* TASKS FOR THIS EXERCISE *
a – Do the following statements agree with the article on Vaden v. Discover Bank? Answer yes or no for each, quoting the deciding words of the article: (i) The Supreme Court's ruling was a 5-4 decision. (ii) The Maryland action brought claims under federal law. (iii) On remand, Vaden conceded that the FDIA preempted state law claims against a federally insured bank.
b – In the rows, can you substitute "Display size" for "Screen dimensions" in the lines starting at the one containing "Image resolution: width=1456" and ending at the one containing "will click(x=1035, y=58)."? Return only those lines, with everything else unchanged.

* ARTICLE *
++++

In its recent decision in Vaden v. Discover Bank, 1 the U.S. Supreme Court held that a federal court must “look through” a petition to compel arbitration under Section 4 of the Federal Arbitration Act 2 to determine whether the court would have federal question jurisdiction over the underlying controversy.
The Court also held that, for a federal court to have jurisdiction, the initial complaint, not any anticipation of a federal defense or a federal counterclaim, must establish a basis for federal jurisdiction.
An actual or potential counterclaim will not suffice to establish federal jurisdiction, even if arbitration is sought only for such claim and even if the counterclaim is governed by federal law. Chief Justice John Roberts Jr., joined by Justices John Paul Stevens, Stephen Breyer, and Samuel Alito Jr., agreed with the majority that a federal court should “look through” a §4 petition. They dissented, however, over how a federal court should determine jurisdiction, explaining that only the specific issue for which arbitration is sought should be relevant.
The dispute in Vaden originated from a complaint filed in Maryland state court by Discover Bank’s servicing affiliate, which sought to recover past-due charges from credit cardholder Betty Vaden. 3
The Maryland action presented only claims arising under state law.
Vaden answered and filed several counterclaims, styled as class actions, alleging that Discover Bank’s finance charges, interest and late fees violated state law.
Discover Bank then filed a §4 petition in the U.S. District Court for the District of Maryland to compel arbitration of Vaden’s counterclaims only pursuant to an arbitration clause in the cardholder agreement.
Discover Bank contended that the Maryland federal court had subject matter jurisdiction because Vaden’s state-law counterclaims were completely preempted by federal law, i.e., the Federal Deposit Insurance Act (FDIA). The District Court agreed with Discover Bank and ordered arbitration.
Vaden appealed to the U.S. Court of Appeals for the Fourth Circuit, which remanded the case to the district court, instructing it to “look through” the §4 petition to the substantive controversy between the parties to determine whether such controversy presented “a properly invoked federal question.” 4
On remand, Vaden conceded that the FDIA preempted any state law claims against a federally insured bank. The district court therefore held that it had federal question jurisdiction over Discover Bank’s §4 petition, and again ordered arbitration. The circuit affirmed, predicating jurisdiction on the fact that the FDIA completely preempted Vaden’s state law counterclaims.
The Supreme Court reversed in a 5-4 decision holding that the federal court lacked subject matter jurisdiction to consider Discover Bank’s §4 application under the Federal Arbitration Act (FAA).
The Court first addressed the issue of federal jurisdiction. The majority began by noting that Discover Bank relied on 28 U.S.C. §1331, which vests jurisdiction in federal district courts over “all civil actions arising under the Constitution, laws, or treaties of the United States.” The majority explained that “[u]nder the longstanding well-pleaded complaint rule . . . a suit ‘arises under’ federal law only when the plaintiff’s statement of his own cause of action shows that it is based upon federal law.” 5
Defenses, whether actual or anticipated, provide no basis for federal jurisdiction according to the majority: “It is not enough that the plaintiff alleges some anticipated defense to his cause of action and asserts that the defense is invalidated by some provision of federal law.”

++++

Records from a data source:
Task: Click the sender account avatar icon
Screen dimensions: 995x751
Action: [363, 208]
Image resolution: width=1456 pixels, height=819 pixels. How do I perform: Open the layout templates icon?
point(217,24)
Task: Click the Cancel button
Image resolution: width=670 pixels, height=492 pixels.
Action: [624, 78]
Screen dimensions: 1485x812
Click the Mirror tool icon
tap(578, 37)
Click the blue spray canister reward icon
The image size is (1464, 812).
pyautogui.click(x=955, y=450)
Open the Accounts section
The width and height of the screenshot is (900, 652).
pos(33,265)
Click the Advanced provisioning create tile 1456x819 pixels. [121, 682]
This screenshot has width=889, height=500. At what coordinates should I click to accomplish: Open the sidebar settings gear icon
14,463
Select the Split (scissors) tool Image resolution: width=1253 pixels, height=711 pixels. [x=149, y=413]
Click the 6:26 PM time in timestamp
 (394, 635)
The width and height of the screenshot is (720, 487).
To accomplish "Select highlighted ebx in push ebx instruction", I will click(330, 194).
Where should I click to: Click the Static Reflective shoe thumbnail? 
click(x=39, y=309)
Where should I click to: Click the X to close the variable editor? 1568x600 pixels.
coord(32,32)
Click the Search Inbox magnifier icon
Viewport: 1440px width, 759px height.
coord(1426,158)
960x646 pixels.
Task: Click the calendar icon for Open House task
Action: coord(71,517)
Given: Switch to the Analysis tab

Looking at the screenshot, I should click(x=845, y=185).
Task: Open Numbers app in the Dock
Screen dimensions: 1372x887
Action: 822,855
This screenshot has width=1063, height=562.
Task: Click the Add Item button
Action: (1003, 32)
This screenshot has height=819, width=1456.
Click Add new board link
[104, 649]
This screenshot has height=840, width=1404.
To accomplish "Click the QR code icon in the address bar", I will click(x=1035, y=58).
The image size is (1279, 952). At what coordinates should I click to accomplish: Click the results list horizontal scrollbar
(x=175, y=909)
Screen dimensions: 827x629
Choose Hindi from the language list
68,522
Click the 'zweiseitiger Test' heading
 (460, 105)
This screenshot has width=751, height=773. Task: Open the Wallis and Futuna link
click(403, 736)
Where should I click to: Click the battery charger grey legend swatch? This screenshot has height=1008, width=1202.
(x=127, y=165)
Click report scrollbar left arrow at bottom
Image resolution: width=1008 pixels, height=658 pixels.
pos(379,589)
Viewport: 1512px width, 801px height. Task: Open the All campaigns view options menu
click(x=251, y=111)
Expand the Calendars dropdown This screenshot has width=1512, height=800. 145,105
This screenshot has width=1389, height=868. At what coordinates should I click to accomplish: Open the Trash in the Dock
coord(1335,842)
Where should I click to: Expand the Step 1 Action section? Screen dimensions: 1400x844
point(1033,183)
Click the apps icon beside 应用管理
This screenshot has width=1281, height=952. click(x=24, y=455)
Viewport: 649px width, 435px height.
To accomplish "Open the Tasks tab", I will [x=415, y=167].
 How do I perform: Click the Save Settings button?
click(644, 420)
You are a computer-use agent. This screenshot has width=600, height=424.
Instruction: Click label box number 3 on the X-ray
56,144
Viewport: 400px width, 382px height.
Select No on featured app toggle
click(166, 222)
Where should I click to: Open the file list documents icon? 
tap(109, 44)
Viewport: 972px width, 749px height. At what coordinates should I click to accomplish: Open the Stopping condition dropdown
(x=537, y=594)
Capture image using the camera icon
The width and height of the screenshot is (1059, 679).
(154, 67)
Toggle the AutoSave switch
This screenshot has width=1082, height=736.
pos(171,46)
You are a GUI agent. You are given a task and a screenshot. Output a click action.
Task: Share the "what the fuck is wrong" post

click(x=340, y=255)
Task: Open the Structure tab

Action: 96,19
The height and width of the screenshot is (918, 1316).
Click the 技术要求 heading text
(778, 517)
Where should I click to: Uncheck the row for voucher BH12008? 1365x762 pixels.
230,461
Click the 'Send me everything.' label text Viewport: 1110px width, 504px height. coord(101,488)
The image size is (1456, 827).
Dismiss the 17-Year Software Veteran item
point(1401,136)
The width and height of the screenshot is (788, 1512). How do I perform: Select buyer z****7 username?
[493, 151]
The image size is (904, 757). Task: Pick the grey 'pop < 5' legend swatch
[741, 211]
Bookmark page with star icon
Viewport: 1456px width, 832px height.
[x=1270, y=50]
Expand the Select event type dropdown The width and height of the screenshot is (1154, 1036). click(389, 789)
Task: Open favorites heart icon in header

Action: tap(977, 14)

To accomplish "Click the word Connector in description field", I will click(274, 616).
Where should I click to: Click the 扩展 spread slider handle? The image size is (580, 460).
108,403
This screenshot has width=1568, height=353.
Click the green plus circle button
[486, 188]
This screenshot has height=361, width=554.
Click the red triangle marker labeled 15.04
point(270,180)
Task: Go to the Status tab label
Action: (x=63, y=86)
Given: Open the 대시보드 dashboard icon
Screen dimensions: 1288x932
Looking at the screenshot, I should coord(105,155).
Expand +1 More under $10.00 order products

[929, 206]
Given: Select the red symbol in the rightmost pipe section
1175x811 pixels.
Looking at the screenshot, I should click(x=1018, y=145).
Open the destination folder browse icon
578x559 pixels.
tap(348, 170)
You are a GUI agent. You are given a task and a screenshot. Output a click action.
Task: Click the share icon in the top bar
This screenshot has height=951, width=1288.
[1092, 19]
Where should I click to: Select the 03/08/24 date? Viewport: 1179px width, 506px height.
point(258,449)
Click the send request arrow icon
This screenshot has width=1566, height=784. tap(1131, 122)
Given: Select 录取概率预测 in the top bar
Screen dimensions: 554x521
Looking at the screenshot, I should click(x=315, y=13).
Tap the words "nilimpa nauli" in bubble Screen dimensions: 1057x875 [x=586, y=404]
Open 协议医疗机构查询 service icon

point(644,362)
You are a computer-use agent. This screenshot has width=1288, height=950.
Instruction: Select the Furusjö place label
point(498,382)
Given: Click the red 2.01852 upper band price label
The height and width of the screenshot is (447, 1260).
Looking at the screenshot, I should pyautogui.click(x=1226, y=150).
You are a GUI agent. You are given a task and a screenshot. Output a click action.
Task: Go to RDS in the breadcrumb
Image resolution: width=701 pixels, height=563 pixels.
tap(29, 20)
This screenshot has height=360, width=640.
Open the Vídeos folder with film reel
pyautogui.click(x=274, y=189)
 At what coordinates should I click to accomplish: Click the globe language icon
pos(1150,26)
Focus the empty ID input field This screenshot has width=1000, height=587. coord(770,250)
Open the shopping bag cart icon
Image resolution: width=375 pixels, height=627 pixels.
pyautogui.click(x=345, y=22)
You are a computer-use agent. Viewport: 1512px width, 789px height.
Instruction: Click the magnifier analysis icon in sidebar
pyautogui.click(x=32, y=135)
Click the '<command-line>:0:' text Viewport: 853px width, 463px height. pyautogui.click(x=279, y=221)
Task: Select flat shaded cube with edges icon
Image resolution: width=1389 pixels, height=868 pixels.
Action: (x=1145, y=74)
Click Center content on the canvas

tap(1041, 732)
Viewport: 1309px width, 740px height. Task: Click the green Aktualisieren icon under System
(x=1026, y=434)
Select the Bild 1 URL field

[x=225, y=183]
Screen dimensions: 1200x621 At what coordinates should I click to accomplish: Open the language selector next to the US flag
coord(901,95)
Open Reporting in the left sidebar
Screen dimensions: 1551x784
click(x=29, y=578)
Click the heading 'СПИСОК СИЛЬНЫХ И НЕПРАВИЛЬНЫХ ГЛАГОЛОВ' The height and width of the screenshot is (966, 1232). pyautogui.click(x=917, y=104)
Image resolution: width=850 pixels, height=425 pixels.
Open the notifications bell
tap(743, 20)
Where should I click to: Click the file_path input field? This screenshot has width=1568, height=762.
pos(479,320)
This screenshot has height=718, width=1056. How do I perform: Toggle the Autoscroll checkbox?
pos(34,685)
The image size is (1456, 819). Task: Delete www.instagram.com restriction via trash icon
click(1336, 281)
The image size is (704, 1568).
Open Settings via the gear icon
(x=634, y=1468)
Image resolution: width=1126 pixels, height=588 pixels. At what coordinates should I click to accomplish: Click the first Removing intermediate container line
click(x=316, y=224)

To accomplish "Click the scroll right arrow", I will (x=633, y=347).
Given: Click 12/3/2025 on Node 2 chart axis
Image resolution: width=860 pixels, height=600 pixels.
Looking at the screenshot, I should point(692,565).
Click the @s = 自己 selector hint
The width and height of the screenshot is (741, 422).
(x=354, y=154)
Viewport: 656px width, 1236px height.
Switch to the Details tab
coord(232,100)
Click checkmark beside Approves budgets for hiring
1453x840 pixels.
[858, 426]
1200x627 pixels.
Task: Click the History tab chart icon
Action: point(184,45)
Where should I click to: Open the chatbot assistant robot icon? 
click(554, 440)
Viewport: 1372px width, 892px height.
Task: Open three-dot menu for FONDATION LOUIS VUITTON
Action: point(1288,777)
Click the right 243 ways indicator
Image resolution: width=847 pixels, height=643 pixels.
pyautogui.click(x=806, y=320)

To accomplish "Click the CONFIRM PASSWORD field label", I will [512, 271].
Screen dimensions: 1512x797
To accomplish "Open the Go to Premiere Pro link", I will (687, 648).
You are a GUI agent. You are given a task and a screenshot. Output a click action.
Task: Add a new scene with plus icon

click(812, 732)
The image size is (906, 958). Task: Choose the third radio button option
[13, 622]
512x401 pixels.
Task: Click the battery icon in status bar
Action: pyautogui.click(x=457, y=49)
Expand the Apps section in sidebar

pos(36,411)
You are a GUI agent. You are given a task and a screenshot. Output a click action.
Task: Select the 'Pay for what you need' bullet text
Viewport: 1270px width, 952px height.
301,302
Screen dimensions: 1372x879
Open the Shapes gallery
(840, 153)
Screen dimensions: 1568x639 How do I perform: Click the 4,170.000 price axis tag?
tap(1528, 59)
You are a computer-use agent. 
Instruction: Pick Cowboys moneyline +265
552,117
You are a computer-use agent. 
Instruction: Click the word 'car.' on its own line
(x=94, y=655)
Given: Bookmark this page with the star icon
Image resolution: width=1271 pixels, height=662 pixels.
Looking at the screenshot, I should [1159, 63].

++++

* RESPONSE LIST *
a –
(i) Yes: "The Supreme Court reversed in a 5-4 decision"
(ii) No: "The Maryland action presented only claims arising under state law."
(iii) Yes: "On remand, Vaden conceded that the FDIA preempted any state law claims against a federally insured bank."

b –
Image resolution: width=1456 pixels, height=819 pixels. How do I perform: Open the layout templates icon?
point(217,24)
Task: Click the Cancel button
Image resolution: width=670 pixels, height=492 pixels.
Action: [624, 78]
Display size: 1485x812
Click the Mirror tool icon
tap(578, 37)
Click the blue spray canister reward icon
The image size is (1464, 812).
pyautogui.click(x=955, y=450)
Open the Accounts section
The width and height of the screenshot is (900, 652).
pos(33,265)
Click the Advanced provisioning create tile 1456x819 pixels. [121, 682]
This screenshot has width=889, height=500. At what coordinates should I click to accomplish: Open the sidebar settings gear icon
14,463
Select the Split (scissors) tool Image resolution: width=1253 pixels, height=711 pixels. [x=149, y=413]
Click the 6:26 PM time in timestamp
 (394, 635)
The width and height of the screenshot is (720, 487).
To accomplish "Select highlighted ebx in push ebx instruction", I will click(330, 194).
Where should I click to: Click the Static Reflective shoe thumbnail? 
click(x=39, y=309)
Where should I click to: Click the X to close the variable editor? 1568x600 pixels.
coord(32,32)
Click the Search Inbox magnifier icon
Viewport: 1440px width, 759px height.
coord(1426,158)
960x646 pixels.
Task: Click the calendar icon for Open House task
Action: coord(71,517)
Given: Switch to the Analysis tab

Looking at the screenshot, I should click(x=845, y=185).
Task: Open Numbers app in the Dock
Display size: 1372x887
Action: 822,855
This screenshot has width=1063, height=562.
Task: Click the Add Item button
Action: (1003, 32)
This screenshot has height=819, width=1456.
Click Add new board link
[104, 649]
This screenshot has height=840, width=1404.
To accomplish "Click the QR code icon in the address bar", I will click(x=1035, y=58).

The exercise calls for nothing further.